== What the task asks ==
Check each line of the material that follows, and copy those holding the string "horizontal".

== Provided records ==

********************

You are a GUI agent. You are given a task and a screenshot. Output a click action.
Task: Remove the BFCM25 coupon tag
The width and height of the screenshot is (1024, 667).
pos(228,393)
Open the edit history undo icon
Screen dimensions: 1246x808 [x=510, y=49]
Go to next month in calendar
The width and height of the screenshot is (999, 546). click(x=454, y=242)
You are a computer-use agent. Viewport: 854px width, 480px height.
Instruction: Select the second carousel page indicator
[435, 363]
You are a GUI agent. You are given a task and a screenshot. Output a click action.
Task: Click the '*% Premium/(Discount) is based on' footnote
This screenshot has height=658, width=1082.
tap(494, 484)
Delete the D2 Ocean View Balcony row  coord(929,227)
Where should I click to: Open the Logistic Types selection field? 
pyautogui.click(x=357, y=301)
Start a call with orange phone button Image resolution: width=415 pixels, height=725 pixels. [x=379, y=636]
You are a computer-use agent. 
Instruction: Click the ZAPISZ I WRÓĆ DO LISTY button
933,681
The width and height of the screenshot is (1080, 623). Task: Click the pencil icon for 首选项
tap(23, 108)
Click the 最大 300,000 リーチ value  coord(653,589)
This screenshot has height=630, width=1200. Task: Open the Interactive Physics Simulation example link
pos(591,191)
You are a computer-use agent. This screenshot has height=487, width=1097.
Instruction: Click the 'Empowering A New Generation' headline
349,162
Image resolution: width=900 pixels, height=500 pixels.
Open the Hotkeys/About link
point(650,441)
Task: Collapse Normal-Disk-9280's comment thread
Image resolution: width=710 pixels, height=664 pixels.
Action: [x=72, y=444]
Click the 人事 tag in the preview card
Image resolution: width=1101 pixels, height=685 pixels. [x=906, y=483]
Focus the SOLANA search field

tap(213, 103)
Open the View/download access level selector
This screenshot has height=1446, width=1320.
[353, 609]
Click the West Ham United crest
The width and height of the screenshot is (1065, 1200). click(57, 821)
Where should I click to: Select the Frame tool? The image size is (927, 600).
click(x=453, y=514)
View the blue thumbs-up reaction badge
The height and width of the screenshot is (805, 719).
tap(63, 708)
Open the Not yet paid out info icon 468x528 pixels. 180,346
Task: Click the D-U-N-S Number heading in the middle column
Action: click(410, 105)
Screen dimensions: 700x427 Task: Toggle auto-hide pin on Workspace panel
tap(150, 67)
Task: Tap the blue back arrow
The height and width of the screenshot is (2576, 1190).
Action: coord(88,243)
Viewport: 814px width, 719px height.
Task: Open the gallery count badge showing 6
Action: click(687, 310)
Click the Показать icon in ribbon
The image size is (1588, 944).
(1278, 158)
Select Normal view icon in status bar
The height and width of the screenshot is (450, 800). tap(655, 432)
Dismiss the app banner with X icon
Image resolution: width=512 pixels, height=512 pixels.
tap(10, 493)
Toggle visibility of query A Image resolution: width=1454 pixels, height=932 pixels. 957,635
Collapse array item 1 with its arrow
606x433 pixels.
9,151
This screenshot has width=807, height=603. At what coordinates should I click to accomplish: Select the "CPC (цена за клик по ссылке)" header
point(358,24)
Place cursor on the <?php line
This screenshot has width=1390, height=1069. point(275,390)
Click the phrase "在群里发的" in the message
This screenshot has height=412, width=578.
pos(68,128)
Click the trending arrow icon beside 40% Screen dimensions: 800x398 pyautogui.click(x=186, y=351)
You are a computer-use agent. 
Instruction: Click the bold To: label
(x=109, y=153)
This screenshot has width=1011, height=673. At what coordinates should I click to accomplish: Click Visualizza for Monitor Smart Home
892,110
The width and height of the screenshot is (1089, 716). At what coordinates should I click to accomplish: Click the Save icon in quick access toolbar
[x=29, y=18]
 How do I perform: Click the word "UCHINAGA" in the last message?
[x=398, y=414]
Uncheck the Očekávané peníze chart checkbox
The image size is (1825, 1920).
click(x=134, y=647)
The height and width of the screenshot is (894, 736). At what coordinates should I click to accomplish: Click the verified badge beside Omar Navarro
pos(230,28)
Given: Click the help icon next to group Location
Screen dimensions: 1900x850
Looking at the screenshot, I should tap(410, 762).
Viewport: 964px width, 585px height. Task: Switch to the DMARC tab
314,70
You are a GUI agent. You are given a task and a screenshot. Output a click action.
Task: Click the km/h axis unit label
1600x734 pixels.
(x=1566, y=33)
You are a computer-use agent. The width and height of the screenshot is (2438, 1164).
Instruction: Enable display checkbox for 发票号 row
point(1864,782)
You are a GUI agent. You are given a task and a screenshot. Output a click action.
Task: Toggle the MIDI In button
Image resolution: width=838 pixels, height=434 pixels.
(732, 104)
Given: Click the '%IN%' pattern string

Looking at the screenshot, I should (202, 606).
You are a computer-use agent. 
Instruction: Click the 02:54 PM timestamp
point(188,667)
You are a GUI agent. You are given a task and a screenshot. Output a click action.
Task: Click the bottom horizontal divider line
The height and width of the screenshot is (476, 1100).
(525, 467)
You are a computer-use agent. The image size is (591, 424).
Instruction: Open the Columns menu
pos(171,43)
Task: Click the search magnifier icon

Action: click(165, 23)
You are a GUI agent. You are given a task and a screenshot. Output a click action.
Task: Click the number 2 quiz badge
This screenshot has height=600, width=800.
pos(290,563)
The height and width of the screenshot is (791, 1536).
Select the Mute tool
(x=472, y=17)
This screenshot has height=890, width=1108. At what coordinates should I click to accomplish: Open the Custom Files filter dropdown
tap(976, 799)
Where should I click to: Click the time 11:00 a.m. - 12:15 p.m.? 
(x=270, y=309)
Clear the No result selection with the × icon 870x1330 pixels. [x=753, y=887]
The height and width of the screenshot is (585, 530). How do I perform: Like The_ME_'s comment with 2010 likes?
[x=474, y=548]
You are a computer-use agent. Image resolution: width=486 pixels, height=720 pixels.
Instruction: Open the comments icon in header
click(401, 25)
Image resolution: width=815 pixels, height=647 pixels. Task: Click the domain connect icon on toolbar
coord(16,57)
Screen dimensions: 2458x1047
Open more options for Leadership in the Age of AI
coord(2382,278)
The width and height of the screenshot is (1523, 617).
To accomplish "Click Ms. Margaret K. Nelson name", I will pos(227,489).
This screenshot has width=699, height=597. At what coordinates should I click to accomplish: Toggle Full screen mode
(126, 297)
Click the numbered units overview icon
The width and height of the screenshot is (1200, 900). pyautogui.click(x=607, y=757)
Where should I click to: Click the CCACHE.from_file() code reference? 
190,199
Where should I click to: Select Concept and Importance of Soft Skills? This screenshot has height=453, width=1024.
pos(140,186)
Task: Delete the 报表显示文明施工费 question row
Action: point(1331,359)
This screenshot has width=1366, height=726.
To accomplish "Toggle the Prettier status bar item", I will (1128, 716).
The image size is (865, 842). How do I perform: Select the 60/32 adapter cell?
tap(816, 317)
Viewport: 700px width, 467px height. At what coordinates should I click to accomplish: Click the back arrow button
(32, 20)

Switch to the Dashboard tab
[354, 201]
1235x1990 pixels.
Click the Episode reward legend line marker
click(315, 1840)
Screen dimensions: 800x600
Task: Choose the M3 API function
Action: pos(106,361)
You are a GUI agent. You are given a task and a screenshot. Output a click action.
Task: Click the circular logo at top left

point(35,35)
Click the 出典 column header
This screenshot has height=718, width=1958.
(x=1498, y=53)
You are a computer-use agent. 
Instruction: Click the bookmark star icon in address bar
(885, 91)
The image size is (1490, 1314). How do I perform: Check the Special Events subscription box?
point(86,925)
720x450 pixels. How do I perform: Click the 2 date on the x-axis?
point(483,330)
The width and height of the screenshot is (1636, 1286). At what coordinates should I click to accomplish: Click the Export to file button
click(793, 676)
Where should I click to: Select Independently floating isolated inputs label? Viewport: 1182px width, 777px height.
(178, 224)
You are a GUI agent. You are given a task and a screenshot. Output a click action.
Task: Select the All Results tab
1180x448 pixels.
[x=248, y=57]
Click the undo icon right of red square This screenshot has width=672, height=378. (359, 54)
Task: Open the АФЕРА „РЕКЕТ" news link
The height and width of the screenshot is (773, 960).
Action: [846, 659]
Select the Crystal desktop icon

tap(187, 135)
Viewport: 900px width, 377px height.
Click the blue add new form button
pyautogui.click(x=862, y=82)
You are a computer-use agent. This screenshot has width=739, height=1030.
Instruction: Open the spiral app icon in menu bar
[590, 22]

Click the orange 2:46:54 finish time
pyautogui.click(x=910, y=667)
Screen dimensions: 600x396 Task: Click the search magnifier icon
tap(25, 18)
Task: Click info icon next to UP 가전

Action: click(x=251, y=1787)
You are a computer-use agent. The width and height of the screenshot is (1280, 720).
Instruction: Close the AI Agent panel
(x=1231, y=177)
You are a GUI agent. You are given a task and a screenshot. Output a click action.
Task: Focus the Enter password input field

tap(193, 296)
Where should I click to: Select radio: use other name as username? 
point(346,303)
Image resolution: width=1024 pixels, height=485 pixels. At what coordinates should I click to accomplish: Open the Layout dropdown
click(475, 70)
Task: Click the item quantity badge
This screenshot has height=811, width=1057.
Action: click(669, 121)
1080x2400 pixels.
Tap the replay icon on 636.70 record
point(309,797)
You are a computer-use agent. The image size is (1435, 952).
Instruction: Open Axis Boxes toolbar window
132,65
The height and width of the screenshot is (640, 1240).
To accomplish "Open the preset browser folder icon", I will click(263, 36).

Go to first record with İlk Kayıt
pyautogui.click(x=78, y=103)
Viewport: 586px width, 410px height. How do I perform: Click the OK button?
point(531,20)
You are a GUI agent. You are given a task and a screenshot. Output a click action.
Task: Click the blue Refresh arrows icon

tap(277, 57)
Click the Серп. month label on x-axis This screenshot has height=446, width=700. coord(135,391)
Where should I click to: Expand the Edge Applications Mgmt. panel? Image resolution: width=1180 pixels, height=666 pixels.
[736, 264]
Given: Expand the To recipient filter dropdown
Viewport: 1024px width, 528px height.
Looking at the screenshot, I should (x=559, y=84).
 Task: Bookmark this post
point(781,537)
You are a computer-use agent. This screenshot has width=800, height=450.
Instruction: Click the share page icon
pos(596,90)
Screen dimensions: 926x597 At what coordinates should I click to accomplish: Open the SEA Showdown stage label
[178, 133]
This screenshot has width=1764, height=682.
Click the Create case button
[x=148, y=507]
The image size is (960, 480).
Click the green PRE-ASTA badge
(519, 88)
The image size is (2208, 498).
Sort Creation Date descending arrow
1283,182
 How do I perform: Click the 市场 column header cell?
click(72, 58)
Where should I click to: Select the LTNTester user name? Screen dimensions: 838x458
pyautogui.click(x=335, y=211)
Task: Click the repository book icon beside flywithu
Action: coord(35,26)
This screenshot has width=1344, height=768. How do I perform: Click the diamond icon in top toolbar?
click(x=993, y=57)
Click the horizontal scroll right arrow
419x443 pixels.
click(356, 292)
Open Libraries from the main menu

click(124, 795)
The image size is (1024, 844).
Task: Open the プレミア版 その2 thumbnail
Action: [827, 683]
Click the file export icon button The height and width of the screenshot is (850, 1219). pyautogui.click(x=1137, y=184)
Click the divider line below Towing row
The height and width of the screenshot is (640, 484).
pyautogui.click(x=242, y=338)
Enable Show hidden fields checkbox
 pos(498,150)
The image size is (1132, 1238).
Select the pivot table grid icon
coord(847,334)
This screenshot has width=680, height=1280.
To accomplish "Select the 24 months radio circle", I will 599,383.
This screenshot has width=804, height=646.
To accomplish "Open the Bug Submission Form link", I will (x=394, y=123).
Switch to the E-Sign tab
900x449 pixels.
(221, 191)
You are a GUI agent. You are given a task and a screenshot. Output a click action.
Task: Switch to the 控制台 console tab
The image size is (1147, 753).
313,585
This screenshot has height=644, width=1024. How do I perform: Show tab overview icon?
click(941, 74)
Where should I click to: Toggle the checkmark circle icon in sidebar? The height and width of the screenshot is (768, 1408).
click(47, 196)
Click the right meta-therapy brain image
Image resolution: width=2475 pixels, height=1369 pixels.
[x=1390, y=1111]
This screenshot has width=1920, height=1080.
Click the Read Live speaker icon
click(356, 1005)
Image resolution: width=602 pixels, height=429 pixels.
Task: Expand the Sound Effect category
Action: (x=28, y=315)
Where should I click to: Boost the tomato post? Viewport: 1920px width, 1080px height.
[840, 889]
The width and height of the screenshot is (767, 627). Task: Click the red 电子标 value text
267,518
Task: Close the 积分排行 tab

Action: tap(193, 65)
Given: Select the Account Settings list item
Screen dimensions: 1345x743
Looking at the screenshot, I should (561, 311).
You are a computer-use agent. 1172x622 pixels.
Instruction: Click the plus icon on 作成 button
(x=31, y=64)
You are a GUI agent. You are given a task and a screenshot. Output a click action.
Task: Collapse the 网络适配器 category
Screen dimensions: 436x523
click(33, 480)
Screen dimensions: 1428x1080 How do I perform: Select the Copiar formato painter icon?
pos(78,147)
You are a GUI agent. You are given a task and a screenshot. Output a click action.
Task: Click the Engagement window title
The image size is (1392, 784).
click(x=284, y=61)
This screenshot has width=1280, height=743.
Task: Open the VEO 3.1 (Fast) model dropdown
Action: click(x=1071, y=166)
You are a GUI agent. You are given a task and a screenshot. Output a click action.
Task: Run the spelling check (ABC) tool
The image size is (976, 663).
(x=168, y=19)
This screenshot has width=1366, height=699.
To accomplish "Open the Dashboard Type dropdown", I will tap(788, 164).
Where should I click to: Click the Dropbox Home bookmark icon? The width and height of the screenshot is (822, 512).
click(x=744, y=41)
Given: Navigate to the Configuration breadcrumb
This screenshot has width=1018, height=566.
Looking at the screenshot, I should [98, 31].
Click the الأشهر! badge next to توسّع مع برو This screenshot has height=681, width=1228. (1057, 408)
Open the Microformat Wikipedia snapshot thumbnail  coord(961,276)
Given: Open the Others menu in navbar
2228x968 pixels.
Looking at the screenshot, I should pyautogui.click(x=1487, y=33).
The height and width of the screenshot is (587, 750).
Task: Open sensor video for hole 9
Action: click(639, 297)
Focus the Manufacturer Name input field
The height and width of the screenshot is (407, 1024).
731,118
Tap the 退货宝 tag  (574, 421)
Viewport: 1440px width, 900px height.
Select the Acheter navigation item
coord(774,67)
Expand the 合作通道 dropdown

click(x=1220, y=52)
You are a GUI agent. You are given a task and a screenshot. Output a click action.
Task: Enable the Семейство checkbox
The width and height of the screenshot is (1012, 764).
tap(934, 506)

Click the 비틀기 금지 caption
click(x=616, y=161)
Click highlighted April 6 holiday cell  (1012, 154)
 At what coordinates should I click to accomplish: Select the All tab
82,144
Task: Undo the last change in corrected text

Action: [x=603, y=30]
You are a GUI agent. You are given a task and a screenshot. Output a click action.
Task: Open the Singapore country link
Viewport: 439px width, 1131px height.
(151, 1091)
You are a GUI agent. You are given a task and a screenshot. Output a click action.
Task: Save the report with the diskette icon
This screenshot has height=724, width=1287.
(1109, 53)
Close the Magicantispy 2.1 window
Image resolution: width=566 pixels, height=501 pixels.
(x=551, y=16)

********************

== Task answer ==
Task: Click the bottom horizontal divider line
Click the horizontal scroll right arrow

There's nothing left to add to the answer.